Por ocasião do Dia Mundial contra o Bullying Escolar (2 de maio), a SPC oferece orientações para transformar a tecnologia na nossa melhor aliada para proteger crianças e adolescentes no ambiente digital, promovendo boas práticas para uma convivência segura e responsável.
O bullying escolar continua a ser uma realidade preocupante em estabelecimentos de ensino de todo o mundo. Cada vez mais vozes concordam que a tecnologia, bem utilizada, pode ser uma ferramenta crucial para combater esta realidade que afeta o desenvolvimento emocional e social de milhares de menores.
No entanto, a tecnologia por si só não é suficiente. A chave está em fomentar um uso consciente e responsável da tecnologia desde casa. É no diálogo diário e na escuta ativa, na educação sobre o respeito e a empatia, que se constroem as bases para que crianças e adolescentes saibam identificar comportamentos inadequados e agir perante eles.
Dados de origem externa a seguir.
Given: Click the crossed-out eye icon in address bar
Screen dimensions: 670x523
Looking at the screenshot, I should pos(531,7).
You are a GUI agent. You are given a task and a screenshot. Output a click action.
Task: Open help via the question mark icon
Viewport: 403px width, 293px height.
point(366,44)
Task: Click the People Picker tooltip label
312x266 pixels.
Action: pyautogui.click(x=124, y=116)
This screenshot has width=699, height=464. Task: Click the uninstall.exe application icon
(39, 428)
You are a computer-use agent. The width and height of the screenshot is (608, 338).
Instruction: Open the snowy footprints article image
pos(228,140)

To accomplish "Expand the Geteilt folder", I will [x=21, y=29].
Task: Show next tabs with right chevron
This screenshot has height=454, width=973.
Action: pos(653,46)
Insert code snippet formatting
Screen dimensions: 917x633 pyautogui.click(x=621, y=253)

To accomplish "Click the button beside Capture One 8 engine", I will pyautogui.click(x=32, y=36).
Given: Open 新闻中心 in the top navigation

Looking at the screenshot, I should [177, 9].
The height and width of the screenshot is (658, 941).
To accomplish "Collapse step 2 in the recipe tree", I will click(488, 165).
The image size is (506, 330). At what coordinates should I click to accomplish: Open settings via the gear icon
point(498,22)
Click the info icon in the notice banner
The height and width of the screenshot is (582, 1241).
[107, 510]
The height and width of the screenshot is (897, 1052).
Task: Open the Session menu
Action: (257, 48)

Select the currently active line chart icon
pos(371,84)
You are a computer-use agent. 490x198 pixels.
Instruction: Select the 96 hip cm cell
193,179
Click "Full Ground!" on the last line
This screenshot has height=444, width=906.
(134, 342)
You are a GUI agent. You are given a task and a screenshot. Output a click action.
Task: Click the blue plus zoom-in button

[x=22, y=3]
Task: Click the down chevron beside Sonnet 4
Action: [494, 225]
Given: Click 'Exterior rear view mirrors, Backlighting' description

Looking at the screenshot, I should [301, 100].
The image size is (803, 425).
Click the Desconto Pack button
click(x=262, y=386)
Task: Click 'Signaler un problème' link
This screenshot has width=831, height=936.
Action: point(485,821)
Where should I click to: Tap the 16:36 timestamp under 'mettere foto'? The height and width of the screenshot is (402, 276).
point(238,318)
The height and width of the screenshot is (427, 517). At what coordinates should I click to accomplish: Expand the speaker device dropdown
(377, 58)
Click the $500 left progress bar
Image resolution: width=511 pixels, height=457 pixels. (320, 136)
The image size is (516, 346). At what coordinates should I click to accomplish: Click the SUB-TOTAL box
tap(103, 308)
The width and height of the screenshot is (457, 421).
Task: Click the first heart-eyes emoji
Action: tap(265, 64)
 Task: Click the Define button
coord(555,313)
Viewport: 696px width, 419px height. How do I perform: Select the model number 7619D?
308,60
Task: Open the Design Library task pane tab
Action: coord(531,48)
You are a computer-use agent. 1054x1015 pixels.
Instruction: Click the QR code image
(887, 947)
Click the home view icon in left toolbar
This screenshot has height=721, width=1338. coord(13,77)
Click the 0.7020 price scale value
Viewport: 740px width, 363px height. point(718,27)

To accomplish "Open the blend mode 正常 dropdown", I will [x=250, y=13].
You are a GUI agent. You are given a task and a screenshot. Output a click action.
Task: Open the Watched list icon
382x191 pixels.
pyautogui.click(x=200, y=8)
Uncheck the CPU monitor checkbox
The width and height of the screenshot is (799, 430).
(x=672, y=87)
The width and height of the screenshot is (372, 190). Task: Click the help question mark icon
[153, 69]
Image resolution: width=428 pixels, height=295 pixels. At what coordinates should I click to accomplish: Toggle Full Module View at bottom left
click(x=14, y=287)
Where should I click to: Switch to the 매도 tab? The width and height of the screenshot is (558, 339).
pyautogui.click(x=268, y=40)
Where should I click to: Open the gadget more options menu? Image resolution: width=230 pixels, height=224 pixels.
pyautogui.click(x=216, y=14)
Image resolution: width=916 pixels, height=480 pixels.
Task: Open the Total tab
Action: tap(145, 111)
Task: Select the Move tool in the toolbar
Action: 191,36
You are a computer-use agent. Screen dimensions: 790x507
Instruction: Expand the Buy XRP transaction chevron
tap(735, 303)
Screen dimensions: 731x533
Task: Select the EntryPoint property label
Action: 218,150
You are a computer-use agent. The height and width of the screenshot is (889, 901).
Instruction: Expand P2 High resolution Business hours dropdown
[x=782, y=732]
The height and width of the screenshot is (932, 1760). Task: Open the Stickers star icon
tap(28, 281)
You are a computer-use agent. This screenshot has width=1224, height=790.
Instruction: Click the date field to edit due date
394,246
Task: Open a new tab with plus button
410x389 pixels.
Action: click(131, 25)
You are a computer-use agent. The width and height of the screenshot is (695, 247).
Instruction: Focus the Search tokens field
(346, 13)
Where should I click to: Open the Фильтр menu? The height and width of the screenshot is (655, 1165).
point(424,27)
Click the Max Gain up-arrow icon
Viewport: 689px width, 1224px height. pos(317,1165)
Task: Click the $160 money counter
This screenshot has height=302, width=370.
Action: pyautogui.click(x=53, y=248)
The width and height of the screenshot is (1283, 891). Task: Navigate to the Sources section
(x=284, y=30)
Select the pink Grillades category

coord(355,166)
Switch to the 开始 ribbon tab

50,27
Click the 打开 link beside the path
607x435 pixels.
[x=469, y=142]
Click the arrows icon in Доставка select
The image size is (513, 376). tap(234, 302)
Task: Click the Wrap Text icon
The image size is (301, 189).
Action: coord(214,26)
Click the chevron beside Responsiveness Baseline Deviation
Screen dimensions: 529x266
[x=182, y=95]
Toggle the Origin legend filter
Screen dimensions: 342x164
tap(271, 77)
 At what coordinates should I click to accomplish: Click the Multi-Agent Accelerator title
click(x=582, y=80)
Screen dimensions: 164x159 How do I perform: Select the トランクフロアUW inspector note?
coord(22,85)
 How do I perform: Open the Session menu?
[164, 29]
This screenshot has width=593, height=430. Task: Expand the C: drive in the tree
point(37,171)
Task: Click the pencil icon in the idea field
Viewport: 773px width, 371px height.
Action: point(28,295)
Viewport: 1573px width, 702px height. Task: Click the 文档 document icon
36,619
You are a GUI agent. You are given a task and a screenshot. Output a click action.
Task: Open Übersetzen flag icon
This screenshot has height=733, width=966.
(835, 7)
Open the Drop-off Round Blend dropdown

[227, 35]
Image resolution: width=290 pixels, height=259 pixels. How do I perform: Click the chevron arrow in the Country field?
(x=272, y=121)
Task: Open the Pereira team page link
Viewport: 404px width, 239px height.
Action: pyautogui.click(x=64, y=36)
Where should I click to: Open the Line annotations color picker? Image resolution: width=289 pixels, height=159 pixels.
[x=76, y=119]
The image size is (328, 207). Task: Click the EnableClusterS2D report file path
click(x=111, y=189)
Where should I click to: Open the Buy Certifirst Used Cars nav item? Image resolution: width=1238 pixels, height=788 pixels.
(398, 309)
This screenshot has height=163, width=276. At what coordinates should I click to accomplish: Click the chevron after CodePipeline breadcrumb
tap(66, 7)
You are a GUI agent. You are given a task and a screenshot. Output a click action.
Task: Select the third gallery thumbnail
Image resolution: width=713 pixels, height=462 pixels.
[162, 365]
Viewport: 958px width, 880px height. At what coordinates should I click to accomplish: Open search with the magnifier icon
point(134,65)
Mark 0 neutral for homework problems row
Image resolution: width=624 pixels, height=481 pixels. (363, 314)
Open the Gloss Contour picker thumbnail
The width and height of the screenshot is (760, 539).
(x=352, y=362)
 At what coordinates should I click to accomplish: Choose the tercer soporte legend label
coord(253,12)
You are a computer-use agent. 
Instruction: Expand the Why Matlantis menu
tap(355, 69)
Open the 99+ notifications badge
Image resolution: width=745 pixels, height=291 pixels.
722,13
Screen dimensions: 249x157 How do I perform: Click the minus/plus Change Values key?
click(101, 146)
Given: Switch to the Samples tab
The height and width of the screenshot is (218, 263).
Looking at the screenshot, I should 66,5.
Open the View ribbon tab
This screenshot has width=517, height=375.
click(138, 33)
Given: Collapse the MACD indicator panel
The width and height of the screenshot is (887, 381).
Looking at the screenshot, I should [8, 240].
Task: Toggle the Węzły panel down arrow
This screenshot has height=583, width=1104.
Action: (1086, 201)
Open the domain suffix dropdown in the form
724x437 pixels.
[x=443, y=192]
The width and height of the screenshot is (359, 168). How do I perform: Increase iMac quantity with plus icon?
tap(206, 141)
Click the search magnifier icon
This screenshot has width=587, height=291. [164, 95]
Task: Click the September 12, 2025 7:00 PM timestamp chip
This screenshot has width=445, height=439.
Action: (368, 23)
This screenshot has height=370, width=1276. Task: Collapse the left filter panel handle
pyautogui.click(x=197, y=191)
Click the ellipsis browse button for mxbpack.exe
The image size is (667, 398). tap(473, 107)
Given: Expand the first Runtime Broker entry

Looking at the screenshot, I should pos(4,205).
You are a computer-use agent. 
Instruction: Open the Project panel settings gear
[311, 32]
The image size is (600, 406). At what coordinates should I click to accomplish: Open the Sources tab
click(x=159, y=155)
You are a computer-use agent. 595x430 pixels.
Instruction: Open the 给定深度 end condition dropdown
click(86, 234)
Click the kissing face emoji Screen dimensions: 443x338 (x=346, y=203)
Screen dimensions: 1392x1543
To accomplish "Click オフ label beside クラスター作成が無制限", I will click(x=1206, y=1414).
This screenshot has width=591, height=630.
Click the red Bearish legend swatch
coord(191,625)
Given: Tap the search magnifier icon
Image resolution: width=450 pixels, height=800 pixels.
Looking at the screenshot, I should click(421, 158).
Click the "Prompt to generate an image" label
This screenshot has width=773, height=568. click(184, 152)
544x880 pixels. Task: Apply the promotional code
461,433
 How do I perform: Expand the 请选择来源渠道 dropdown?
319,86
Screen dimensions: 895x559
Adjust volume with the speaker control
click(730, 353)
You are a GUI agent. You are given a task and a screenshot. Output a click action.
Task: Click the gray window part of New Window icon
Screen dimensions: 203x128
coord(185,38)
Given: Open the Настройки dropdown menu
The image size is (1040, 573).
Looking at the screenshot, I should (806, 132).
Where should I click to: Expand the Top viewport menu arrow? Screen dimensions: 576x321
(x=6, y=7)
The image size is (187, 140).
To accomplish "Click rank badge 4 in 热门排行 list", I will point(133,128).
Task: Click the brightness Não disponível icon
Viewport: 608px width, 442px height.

Ensinar-lhes a estabelecer limites, reconhecer sinais de alerta e saber pedir ajuda é tão importante como qualquer ferramenta digital.
Com esta visão integral e no âmbito do Dia Mundial contra o Bullying Escolar, a marca espanhola de tecnologia de consumo SPC partilha uma série de boas práticas que podem ajudar a prevenir e a enfrentar esta problemática no ambiente digital.
1. Proteger a informação pessoal desde o primeiro clique. As redes sociais são uma janela para o mundo, mas também uma porta de entrada para quem nem sempre tem boas intenções. É fundamental ensinar crianças e adolescentes a não partilhar dados sensíveis como a sua localização, estabelecimento de ensino, número de telefone ou rotinas diárias com desconhecidos. Além disso, deve incutir-se que, em caso de tentativa de violação da sua privacidade numa plataforma, é necessário reportar/denunciar o utilizador através da própria app para que fique registo e se investigue o ocorrido de forma precisa.
2. Pensar antes de publicar. No mundo digital, a informação que partilhamos pode permanecer indefinidamente, mesmo que pensemos que a apagámos, fica sempre uma pegada digital. Uma fotografia, um comentário ou um vídeo publicados sem pensar podem ter consequências inesperadas, tanto no presente como no futuro. Por isso, é essencial ensinar crianças e adolescentes a refletir antes de publicar: isto é respeitador? Afeta mais alguém? Promover a responsabilidade digital desde cedo é fundamental para que aprendam a cuidar da sua imagem e da dos outros na internet.
3. O telemóvel pode ser parte da solução, não do problema. Embora muitas vezes se aponte o smartphone como a origem dos conflitos, também pode ser um grande aliado se usado com critério. Existem aplicações concebidas não só para detetar sinais precoces de bullying escolar, mas também para fomentar um ambiente digital mais saudável. Algumas destas ferramentas permitem monitorizar interações nas redes sociais, identificar linguagem ofensiva ou comportamentos suspeitos, bem como alertar tanto os pais como os educadores. Outras focam-se em estabelecer limites de uso do dispositivo, promovendo um equilíbrio entre o tempo online e offline. Mas, acima de tudo, é essencial acompanhar os menores nos seus primeiros passos online e conversar sobre o que fazem, estabelecer acordos de uso e construir confiança.
4. Desconhecidos na internet… continuam a ser desconhecidos. Um pedido de amizade ou uma mensagem direta não equivalem a uma amizade real. Os menores devem compreender que aceitar alguém nas redes não os torna mais populares, nem significa que essa pessoa seja de confiança. É importante ensiná-los a distinguir entre conhecidos e desconhecidos, a dizer “não” quando não se sentem confortáveis e a protegerem-se no mundo online.
Em suma, o envolvimento ativo das famílias é fundamental. Educar para o uso consciente e respeitador da tecnologia requer tempo, diálogo e acompanhamento constante. E nesse caminho, as ferramentas de controlo parental podem ser grandes aliadas. Aplicações como o Google Family Link permitem acompanhar de perto a atividade digital dos menores, estabelecer limites de tempo, controlar que apps são instaladas e restringir o acesso a conteúdos inadequados. Não se trata de proibir por sistema, mas de estar presentes, supervisionando e acompanhando os seus primeiros passos digitais com confiança.